Bipolarism with a Russian sauce. In a parallel action, Putin—in the name of “bipolarism”—has solicited the creation
of an “institutional” opposition party of the center-left that rivals the presidential
government party of the center-right, Russia United. Thus, last October, from
the union of the national socialist and populist Native Land, Pensioners and Life
parties was born A Just Russia, that—by admission of its leader Sergei Mironov,
noted supporter of Putin—“will develop a role of opposition to Russia United,
but will support the president.” The declared mission of A Just Russia: to erode
the consensus of the two principal nationalist antiliberal opposition parties,
or the Communists of Gennady Zuganov and the Ultranationalists of Vladimir Zirinowski.

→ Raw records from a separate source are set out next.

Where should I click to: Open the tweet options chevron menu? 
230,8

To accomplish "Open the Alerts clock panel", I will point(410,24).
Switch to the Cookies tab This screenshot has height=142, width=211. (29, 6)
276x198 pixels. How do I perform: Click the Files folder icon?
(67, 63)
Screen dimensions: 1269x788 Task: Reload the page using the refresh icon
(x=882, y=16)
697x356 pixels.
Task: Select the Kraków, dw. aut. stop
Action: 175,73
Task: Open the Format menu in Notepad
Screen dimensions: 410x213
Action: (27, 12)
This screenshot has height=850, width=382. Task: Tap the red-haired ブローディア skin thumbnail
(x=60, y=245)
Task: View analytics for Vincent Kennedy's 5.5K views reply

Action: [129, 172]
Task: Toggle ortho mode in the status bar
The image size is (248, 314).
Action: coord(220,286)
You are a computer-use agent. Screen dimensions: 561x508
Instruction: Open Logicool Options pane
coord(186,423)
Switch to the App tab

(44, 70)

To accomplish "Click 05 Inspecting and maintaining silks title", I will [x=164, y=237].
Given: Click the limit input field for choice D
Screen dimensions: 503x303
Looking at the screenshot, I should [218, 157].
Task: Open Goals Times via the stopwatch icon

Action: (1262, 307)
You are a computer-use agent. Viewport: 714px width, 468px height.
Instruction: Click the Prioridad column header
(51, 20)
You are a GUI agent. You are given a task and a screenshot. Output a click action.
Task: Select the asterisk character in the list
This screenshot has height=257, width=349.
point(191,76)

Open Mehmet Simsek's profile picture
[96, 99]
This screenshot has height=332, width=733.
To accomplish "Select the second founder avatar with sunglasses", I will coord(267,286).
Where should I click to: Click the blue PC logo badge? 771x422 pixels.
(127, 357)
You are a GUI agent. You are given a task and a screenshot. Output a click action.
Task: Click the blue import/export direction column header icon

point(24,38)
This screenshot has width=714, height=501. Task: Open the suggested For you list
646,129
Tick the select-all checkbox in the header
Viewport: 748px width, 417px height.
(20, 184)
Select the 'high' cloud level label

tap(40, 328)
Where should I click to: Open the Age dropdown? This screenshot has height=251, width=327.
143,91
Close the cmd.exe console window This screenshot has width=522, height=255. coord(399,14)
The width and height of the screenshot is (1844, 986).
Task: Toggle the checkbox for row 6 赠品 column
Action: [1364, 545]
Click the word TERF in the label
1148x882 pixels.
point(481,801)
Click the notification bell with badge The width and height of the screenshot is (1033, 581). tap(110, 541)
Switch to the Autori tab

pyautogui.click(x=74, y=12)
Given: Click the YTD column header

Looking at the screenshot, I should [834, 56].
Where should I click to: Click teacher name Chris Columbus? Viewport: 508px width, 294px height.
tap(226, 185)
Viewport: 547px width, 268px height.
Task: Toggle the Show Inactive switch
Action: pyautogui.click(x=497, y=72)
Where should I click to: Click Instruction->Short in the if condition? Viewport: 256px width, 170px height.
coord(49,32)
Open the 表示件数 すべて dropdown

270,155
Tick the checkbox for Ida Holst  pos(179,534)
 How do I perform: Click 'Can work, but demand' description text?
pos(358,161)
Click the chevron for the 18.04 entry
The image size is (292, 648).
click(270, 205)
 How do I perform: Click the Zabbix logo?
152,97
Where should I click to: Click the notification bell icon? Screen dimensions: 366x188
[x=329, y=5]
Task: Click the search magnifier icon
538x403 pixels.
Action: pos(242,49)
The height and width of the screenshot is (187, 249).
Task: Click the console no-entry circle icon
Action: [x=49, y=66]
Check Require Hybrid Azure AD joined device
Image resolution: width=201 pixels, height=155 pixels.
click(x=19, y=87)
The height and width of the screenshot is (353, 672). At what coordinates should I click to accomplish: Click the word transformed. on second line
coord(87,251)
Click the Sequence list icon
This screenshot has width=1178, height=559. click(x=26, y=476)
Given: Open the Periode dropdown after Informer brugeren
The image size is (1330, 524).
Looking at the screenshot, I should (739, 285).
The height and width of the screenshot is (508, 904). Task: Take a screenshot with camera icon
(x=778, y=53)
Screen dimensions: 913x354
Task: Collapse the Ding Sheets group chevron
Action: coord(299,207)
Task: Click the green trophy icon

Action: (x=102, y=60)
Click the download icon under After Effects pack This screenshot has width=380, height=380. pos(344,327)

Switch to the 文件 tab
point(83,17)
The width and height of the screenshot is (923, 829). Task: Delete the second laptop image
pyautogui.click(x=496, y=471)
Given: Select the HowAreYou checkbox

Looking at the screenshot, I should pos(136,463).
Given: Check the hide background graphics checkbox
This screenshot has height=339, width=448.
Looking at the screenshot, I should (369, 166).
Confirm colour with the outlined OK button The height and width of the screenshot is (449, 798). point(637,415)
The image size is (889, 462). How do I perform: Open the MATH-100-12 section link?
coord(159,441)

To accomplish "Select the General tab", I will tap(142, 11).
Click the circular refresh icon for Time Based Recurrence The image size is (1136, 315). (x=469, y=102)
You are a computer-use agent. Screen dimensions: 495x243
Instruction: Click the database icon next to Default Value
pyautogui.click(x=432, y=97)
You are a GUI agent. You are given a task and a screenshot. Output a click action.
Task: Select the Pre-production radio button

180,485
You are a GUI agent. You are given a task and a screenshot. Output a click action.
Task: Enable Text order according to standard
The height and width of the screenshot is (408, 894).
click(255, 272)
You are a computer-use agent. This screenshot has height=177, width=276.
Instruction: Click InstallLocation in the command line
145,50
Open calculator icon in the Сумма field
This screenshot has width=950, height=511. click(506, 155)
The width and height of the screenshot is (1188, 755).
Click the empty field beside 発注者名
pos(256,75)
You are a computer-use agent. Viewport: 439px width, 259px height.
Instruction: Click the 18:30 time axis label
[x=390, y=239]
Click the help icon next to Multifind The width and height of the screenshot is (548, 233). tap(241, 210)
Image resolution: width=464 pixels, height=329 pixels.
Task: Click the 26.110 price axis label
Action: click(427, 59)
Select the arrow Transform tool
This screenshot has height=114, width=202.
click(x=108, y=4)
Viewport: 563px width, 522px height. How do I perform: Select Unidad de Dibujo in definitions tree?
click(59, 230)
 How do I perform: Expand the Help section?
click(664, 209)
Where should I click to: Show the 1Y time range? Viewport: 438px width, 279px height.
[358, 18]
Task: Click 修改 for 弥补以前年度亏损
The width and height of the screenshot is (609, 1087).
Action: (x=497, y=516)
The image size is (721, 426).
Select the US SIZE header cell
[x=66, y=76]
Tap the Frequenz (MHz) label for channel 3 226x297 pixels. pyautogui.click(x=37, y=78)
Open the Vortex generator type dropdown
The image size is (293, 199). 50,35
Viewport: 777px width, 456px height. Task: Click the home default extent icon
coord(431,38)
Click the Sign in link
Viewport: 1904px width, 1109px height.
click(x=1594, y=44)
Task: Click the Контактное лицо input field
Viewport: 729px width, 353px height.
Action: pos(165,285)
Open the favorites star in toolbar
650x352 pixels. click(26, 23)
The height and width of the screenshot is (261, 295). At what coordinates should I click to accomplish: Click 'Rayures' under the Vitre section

All things considered, the only Putinian party, Russia United--plus A Just Russia--will
have an absolute majority in the Duma, a Duma in which the weak and quarrelsome
forces of liberal anti-Putin opposition, that is, Yabloko and the Union of Forces
of the Right, probably will not even succeed in entering.
Towards a revolution in the Ukrainian style? To overturn this gloomy scenario there is an attempt at a new anti-Putin and
pro-occidental movement that is inspired by the “colored revolutions” of Ukraine
and Georgia. Behind this movement there is for now the couple formed by the ex-chess
champion Gary Kasparov and the ex-prime minister Mikhail Kasyanov, with their
party Another Russia, which has organized the demonstrations repressed over the
weekend, knowing that it would end this way because they were unauthorized demonstrations,
thus voluntarily raising the level of political clash exactly as the movements
in the public square of Kiev and Tbilisi did in their time. Beyond these similarities
Boris Berezovsky is also coming down into the field, the ex-oligarch accused by
Putin of having stolen fifty million dollars in the privatization of Aeroflot
during the Yeltsin years (a realistic accusation) and even of financing the Chechen
guerrillas (a less realistic accusation). From his gilded London exile, where
he lives like a political refugee, Berezovsky has revealed himself at this time
to be engaged in the preparation of a revolution in the Ukrainian style to overthrow
the Putin regime. It seems that it may be he, and his money, behind the birth
of a new anti-Putin party, Great Russia. The Russian magistracy is investigating.